__Written task__.
Lay out the text from the start of the rows below through the line containing "Looking at the screenshot, I should click(x=534, y=170).", inclusive, as a JSON list of strings with one string per line and blank lines omitted.

__Items__.
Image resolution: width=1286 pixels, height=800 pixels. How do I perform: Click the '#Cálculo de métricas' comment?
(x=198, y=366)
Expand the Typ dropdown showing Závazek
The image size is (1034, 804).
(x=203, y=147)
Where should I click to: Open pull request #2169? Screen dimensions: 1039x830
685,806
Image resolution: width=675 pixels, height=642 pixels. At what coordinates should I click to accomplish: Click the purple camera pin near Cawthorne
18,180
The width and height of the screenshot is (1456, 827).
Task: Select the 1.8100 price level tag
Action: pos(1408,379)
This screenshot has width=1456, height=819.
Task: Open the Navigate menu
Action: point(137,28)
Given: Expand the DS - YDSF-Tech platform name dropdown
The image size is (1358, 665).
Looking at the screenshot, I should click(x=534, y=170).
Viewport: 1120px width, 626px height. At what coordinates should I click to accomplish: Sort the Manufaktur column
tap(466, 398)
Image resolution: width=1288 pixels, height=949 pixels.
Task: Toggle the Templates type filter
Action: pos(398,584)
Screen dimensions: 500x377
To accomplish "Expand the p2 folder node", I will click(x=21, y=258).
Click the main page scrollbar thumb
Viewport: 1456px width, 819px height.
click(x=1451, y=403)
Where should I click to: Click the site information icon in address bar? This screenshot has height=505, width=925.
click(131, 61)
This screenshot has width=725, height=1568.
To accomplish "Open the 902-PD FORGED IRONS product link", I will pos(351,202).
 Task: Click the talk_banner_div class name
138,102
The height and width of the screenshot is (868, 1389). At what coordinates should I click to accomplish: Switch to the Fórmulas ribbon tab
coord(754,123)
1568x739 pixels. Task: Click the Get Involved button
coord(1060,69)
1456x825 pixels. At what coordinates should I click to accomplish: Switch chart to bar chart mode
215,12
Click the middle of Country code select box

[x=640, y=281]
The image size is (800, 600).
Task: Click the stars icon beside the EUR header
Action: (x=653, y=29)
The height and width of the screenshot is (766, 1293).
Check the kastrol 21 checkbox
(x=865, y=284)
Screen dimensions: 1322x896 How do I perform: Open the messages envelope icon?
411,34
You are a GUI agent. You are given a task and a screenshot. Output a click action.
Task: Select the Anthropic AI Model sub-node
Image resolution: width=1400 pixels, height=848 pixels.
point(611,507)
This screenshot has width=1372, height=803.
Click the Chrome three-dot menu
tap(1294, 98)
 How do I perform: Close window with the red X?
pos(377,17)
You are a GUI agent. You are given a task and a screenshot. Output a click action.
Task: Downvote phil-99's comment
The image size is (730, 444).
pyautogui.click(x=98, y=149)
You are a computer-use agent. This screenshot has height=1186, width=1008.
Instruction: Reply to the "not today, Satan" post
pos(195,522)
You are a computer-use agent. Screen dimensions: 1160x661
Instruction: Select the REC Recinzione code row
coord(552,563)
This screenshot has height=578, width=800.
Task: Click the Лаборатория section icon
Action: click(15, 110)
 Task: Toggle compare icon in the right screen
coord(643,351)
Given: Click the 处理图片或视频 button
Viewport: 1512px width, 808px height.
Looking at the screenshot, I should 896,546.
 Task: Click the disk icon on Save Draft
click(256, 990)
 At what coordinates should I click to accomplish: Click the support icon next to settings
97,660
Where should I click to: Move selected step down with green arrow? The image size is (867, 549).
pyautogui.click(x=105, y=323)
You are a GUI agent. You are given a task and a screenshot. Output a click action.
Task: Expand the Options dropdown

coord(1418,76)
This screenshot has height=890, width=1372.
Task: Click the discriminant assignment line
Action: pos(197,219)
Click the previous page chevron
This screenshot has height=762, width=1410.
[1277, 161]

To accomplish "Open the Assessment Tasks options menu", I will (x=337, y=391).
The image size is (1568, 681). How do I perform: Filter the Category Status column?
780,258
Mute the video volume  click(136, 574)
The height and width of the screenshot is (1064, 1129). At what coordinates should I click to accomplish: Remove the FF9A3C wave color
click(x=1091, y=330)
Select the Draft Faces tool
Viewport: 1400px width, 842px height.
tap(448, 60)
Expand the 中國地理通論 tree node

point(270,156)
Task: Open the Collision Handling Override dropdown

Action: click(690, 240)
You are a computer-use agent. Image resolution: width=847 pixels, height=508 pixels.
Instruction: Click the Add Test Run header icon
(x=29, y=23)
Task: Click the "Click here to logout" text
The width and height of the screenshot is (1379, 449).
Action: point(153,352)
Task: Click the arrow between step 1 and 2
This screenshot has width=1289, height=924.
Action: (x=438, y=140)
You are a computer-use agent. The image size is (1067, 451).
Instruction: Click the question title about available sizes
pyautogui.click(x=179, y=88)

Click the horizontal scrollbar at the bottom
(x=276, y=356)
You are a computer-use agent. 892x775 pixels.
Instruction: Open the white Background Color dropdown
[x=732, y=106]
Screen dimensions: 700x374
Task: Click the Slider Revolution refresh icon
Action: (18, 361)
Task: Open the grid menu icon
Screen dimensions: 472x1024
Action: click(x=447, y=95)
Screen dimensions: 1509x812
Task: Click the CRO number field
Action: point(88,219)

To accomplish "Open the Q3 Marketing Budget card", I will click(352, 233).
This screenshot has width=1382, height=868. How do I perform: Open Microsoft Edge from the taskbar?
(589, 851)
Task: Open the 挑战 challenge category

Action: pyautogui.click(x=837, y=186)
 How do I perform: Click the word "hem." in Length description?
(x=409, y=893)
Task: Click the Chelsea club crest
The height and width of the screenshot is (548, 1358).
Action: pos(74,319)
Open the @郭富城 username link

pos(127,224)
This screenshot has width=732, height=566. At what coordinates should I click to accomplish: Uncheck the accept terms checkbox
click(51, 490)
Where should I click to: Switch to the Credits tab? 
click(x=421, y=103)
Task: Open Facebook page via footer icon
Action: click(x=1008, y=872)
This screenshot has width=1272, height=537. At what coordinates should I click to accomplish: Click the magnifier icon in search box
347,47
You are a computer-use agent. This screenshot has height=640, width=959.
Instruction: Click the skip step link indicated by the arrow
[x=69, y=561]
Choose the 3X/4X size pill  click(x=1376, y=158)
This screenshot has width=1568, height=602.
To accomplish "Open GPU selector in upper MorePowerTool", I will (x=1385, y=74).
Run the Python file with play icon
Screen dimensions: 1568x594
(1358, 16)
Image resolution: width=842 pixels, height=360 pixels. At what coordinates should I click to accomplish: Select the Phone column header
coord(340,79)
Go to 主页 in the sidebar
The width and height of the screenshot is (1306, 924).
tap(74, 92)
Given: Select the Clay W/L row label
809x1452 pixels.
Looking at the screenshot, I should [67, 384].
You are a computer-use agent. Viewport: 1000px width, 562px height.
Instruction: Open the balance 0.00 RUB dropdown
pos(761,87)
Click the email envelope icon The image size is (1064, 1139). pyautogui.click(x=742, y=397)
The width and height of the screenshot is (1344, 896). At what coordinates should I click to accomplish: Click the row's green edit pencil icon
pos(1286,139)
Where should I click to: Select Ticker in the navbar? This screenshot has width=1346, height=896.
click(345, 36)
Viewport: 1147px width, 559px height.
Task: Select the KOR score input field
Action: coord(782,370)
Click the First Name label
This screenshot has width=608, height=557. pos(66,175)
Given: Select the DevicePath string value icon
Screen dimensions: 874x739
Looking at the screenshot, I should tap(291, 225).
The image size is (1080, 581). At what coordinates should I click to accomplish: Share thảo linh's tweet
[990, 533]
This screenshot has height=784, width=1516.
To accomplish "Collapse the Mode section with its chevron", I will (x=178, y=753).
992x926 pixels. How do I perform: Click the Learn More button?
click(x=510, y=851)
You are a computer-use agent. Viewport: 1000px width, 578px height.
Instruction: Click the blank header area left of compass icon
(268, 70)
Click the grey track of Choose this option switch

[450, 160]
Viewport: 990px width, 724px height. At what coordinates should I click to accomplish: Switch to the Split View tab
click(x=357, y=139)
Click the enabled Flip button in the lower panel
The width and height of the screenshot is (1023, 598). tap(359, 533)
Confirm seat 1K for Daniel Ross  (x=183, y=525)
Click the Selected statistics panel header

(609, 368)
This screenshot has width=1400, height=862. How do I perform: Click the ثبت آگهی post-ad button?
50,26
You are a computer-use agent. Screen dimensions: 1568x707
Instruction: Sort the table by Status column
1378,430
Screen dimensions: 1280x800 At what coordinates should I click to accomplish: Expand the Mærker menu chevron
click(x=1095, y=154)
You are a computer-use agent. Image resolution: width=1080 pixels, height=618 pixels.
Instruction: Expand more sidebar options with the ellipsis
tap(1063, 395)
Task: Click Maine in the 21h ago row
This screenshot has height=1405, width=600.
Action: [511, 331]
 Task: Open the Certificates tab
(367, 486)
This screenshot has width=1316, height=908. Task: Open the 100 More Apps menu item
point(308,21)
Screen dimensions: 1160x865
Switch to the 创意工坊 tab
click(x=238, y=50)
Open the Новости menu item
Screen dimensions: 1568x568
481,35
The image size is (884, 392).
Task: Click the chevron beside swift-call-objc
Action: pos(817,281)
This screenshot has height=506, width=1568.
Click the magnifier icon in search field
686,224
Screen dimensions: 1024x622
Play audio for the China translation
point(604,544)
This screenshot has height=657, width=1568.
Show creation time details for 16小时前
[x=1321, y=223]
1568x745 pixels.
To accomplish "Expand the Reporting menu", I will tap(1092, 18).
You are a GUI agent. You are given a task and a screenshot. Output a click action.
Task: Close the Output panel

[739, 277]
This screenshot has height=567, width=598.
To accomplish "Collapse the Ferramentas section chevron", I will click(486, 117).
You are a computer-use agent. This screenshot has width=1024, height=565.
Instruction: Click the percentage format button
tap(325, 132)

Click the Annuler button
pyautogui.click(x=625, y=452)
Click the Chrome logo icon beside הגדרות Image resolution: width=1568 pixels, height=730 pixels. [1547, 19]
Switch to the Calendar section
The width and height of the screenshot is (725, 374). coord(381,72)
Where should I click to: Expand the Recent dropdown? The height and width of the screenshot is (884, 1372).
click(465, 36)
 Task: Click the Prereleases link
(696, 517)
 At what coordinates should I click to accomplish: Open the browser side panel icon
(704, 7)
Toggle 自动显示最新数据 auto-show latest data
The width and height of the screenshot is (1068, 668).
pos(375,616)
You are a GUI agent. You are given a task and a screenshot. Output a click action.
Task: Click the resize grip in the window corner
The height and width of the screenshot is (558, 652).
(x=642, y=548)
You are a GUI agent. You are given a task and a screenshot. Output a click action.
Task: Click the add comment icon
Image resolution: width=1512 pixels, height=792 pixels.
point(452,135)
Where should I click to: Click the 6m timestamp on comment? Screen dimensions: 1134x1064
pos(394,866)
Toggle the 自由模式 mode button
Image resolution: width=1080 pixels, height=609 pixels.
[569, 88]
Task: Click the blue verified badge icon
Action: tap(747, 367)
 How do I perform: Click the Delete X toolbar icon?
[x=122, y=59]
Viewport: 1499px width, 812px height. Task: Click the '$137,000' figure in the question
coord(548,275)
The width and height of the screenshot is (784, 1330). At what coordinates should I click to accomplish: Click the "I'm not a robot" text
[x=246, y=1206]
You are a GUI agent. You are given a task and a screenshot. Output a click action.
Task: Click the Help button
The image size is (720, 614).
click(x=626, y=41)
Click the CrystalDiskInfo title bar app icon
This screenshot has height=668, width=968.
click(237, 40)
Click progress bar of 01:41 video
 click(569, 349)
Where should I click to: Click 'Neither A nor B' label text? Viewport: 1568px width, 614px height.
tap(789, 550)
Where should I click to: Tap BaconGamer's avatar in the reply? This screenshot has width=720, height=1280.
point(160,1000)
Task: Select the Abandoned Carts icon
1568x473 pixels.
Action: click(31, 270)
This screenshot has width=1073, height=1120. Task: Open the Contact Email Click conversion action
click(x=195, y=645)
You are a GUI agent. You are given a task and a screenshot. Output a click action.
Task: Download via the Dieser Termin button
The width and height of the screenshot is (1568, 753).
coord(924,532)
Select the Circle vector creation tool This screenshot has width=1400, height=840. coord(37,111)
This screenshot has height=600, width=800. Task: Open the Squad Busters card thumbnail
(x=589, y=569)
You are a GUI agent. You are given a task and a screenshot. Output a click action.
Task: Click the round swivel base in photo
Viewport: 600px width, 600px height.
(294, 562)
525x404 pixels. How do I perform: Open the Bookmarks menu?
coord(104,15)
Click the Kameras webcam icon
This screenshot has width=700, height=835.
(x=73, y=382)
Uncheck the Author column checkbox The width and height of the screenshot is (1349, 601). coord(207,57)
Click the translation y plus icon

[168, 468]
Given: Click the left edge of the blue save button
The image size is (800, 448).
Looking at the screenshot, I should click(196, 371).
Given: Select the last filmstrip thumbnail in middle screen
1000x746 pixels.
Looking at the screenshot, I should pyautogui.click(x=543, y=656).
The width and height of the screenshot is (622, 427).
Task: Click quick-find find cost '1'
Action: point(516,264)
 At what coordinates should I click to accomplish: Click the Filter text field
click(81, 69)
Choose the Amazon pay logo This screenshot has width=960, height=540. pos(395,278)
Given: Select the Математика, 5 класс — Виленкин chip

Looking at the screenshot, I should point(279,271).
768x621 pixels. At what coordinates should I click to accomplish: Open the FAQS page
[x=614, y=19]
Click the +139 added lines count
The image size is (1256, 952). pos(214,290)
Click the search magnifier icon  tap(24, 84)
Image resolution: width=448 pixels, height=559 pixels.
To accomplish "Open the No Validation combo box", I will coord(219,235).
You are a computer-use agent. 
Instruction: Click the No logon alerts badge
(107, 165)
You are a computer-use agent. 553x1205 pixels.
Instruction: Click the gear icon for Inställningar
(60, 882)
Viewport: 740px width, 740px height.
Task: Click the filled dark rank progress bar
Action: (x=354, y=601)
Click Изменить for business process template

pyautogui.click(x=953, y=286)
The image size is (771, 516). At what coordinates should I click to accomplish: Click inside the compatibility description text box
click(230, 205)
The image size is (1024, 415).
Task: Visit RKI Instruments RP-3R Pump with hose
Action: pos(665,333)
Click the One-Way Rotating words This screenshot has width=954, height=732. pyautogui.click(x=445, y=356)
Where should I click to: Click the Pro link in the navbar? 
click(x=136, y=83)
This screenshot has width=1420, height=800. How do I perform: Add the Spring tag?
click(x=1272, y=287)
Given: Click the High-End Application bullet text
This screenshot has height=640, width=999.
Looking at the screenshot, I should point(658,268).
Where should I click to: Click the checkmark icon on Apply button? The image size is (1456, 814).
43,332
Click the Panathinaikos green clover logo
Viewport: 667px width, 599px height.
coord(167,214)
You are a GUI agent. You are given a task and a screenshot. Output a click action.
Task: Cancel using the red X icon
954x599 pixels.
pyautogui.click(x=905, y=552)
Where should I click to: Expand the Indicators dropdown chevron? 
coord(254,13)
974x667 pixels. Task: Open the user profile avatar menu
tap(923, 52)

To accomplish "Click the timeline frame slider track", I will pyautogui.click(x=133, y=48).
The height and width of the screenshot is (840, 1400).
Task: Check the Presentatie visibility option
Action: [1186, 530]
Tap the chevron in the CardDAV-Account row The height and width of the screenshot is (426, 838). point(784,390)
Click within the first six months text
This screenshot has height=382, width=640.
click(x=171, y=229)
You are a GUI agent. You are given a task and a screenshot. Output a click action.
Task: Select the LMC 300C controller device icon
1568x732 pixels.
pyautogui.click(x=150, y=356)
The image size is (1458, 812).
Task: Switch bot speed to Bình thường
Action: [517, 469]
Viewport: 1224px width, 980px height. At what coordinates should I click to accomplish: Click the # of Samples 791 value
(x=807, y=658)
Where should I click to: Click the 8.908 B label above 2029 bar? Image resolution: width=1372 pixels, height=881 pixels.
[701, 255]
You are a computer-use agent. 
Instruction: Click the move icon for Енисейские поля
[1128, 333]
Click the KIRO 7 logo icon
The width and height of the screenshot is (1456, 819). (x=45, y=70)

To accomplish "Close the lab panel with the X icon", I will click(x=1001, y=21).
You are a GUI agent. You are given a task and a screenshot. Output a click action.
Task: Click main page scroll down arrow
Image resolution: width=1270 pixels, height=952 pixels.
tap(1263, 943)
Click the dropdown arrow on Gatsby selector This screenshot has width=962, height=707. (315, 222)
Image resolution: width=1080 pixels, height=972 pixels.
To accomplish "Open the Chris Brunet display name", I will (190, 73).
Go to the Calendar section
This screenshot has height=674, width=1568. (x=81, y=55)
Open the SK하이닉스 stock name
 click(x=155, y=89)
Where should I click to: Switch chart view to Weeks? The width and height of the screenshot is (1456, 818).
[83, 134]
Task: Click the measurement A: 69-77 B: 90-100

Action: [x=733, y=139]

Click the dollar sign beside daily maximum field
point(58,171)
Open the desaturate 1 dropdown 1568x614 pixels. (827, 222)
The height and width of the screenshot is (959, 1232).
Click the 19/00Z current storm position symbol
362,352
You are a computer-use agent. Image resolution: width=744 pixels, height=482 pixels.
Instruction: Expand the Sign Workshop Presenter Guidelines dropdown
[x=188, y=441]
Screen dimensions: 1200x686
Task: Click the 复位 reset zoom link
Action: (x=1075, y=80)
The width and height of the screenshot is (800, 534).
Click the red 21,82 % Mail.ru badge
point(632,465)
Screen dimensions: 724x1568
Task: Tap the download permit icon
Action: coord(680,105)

__Solution below__.
[
  "Image resolution: width=1286 pixels, height=800 pixels. How do I perform: Click the '#Cálculo de métricas' comment?",
  "(x=198, y=366)",
  "Expand the Typ dropdown showing Závazek",
  "The image size is (1034, 804).",
  "(x=203, y=147)",
  "Where should I click to: Open pull request #2169? Screen dimensions: 1039x830",
  "685,806",
  "Image resolution: width=675 pixels, height=642 pixels. At what coordinates should I click to accomplish: Click the purple camera pin near Cawthorne",
  "18,180",
  "The width and height of the screenshot is (1456, 827).",
  "Task: Select the 1.8100 price level tag",
  "Action: pos(1408,379)",
  "This screenshot has width=1456, height=819.",
  "Task: Open the Navigate menu",
  "Action: point(137,28)",
  "Given: Expand the DS - YDSF-Tech platform name dropdown",
  "The image size is (1358, 665).",
  "Looking at the screenshot, I should click(x=534, y=170)."
]